Il 14 luglio 1972 il ministro dell'interno, Mariano Rumor, riferì alla Camera dei deputati circa gli avvenimenti individuando nei tre giovani di area anarchica gli aggressori e in particolare in Marini il possessore del coltello a serramanico con cui fu colpito all'aorta Falvella.[8]. Versione che verrà rifiutata dall'estrema sinistra.
Il PSI, invece, in netta controtendenza al PCI non espresse rammarico per la morte di Falvella.[9]
Dal 2014 è attivo un comitato[10], intestato allo stesso Falvella, che si occupa di organizzare iniziative in vista dell'anniversario della sua morte.
Poco dopo l'omicidio e la confessione di Marini, Soccorso Rosso Militante organizzò una campagna tesa a dimostrare l'innocenza di Marini[11] e nel 1974, nel corso del processo, pubblicò un pamphlet intitolato "Il caso Marini" nel quale si illustrava una posizione di difesa nei confronti dell'anarchico.[7] Parteciparono alla stesura del documento Pio Baldelli, Lanfranco Binni, Marco Boato, Sandro Canestrini, Dario Fo, Giambattista Lazagna, Roberto Matta, Franca Rame, Giulio Savelli, Giuliano Spazzali e Pietro Valpreda.[12] Soccorso Rosso propose una ricostruzione dei fatti in cui Falvella e Alfinito, oltre ad essere accompagnati da un'altra decina di fascisti, sarebbero stati anche armati di coltello.

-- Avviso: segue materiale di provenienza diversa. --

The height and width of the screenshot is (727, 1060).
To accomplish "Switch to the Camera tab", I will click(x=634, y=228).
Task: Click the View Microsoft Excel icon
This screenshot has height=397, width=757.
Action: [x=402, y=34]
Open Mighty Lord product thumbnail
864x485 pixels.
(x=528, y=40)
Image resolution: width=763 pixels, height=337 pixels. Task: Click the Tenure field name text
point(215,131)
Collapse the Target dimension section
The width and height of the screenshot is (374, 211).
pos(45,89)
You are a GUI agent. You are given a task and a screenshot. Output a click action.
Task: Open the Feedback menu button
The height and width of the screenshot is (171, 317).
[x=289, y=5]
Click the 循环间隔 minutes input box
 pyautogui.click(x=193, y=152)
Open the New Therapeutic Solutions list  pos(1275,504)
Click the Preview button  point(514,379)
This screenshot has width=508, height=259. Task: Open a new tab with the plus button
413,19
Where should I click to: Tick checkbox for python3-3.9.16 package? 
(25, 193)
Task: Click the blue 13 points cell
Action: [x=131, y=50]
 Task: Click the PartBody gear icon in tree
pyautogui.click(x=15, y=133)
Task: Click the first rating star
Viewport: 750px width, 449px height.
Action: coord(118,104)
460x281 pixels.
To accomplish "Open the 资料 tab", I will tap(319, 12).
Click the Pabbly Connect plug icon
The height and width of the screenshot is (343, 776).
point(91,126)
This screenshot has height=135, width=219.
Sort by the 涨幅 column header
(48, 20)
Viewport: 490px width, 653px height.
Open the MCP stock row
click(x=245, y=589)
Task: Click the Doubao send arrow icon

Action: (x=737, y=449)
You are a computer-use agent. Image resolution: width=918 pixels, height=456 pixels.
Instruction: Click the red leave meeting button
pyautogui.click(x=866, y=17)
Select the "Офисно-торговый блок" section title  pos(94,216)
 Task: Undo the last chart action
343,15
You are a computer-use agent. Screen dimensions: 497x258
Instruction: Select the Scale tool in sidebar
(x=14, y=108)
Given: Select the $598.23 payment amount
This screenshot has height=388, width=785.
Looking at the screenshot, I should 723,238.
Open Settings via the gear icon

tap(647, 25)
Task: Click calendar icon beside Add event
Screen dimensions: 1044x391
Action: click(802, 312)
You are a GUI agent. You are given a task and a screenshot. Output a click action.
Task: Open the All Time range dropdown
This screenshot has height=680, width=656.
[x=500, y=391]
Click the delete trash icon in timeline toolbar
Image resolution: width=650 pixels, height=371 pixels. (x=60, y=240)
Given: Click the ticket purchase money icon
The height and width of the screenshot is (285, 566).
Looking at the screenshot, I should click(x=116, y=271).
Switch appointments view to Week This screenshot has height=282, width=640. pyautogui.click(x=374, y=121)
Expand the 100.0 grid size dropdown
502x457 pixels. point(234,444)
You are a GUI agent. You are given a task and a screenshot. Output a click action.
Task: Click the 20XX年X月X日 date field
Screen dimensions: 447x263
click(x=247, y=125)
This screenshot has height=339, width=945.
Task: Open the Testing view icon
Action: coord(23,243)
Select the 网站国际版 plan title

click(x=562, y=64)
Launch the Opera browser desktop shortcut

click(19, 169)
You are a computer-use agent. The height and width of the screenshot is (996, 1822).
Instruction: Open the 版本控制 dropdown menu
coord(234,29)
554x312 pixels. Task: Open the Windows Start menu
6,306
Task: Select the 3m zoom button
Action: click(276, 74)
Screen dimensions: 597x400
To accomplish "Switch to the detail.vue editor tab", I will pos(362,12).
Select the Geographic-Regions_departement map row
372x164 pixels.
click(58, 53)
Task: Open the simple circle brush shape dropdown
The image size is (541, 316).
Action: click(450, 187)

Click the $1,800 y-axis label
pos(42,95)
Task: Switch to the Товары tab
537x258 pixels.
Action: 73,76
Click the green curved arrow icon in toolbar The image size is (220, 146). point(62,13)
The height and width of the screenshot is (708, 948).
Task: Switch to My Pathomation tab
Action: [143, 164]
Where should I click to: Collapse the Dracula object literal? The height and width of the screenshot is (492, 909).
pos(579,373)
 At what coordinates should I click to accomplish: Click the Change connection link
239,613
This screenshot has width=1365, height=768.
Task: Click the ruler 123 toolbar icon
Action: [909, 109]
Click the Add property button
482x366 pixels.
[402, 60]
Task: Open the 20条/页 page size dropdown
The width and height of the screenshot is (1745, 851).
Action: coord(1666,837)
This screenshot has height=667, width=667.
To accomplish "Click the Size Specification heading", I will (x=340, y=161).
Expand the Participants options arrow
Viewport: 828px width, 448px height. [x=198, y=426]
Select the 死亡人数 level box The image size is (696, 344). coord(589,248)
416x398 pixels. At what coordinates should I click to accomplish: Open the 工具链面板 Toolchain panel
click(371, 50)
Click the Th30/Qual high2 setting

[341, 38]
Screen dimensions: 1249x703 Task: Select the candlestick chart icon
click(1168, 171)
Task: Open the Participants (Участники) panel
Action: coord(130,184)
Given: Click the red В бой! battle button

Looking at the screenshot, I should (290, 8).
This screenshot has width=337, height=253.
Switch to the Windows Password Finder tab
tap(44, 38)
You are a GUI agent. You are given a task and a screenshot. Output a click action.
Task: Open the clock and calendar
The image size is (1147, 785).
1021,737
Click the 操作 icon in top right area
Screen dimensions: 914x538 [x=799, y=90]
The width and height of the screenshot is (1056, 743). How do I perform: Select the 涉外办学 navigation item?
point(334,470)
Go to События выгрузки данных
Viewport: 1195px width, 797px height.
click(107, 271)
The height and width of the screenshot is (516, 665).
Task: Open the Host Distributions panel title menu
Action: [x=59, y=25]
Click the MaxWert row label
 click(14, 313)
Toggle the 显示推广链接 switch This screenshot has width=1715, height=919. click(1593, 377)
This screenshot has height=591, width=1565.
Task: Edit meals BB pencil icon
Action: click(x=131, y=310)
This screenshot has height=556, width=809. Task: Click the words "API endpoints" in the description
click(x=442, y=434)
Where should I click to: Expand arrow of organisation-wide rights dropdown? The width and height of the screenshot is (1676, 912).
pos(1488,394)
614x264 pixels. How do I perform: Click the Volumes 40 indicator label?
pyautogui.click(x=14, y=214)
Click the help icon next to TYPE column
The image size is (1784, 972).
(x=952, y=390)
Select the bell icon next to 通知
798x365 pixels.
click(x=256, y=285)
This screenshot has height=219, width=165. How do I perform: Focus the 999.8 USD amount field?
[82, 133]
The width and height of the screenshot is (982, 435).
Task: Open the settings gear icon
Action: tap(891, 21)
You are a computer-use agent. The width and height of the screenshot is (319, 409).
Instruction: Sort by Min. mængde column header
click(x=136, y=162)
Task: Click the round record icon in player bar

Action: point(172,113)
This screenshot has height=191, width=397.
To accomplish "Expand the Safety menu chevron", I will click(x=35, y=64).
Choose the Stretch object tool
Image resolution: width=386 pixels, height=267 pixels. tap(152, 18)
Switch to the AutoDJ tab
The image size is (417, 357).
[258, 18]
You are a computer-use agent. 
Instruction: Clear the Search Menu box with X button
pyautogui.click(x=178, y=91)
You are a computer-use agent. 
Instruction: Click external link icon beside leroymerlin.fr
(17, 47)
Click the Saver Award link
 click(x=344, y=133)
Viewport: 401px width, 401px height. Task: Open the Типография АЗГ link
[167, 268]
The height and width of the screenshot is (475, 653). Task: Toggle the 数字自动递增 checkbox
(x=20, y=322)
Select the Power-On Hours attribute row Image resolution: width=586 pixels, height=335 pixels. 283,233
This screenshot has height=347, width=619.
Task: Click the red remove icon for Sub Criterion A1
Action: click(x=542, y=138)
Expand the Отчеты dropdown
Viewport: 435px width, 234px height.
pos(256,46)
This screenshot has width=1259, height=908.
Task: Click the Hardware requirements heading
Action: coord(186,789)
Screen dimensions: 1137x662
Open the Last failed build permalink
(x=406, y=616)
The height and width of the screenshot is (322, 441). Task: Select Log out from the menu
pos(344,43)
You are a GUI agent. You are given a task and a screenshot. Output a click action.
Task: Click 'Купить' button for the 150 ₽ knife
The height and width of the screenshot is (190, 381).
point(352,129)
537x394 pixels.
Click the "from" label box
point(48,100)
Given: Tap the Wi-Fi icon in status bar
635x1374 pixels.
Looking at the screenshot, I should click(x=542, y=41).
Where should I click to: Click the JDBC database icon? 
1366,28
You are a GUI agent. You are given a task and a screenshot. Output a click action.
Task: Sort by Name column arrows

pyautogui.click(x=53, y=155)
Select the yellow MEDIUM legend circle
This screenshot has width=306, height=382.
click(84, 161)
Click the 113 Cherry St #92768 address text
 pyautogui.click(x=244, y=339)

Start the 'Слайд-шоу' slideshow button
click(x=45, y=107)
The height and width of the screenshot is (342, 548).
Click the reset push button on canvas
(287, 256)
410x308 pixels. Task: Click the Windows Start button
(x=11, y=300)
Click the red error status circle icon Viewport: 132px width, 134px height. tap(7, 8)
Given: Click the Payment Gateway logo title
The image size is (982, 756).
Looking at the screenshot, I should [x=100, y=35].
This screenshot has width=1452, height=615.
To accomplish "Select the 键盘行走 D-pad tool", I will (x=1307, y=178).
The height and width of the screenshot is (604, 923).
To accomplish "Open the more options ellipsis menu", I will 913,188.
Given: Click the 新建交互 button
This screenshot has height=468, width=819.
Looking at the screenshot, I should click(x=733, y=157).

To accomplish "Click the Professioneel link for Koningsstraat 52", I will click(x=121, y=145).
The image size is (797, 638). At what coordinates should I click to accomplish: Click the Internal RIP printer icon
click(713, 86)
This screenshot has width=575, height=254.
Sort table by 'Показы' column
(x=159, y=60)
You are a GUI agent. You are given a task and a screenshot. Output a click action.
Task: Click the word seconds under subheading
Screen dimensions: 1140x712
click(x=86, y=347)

«Contemporaneamente arriva di corsa un gruppo di una decina di fascisti, fra i quali Falvella e Alfinito che si precipita addosso a Mastrogiovanni, a Marini e a Scariati. I fascisti sono armati di coltello. Mastrogiovanni viene colpito ad una coscia, Marini si precipita a difenderlo. Nel corso dello scontro una coltellata di striscio colpisce il fascista Falvella al petto, all'altezza dell'aorta. Anche Marini viene ferito ad un braccio. La reazione dei tre compagni mette fine all'aggressione.»
Sempre nel 1974 il "Comitato Anarchico G.Marini" di Firenze fece pubblicare un altro libro inchiesta dal titolo "Se scampi ai fascisti ci pensa lo Stato".
Lo stesso giugno l'avvocato Giacomo Mele, esponente missino di rilievo[11] che rappresentava la famiglia Falvella, fece stampare in risposta al pamphlet preparato da Soccorso Rosso un altro documento intitolato: "Marini, una marionetta del sistema".
Nel 1975 Marini venne condannato a dodici anni per omicidio preterintenzionale aggravato e concorso in rissa[14]. In appello la condanna venne ridotta a nove anni, sette dei quali effettivamente scontati. Alfinito, Mastrogiovanni e Scariati vennero invece assolti dall'accusa di rissa.[7]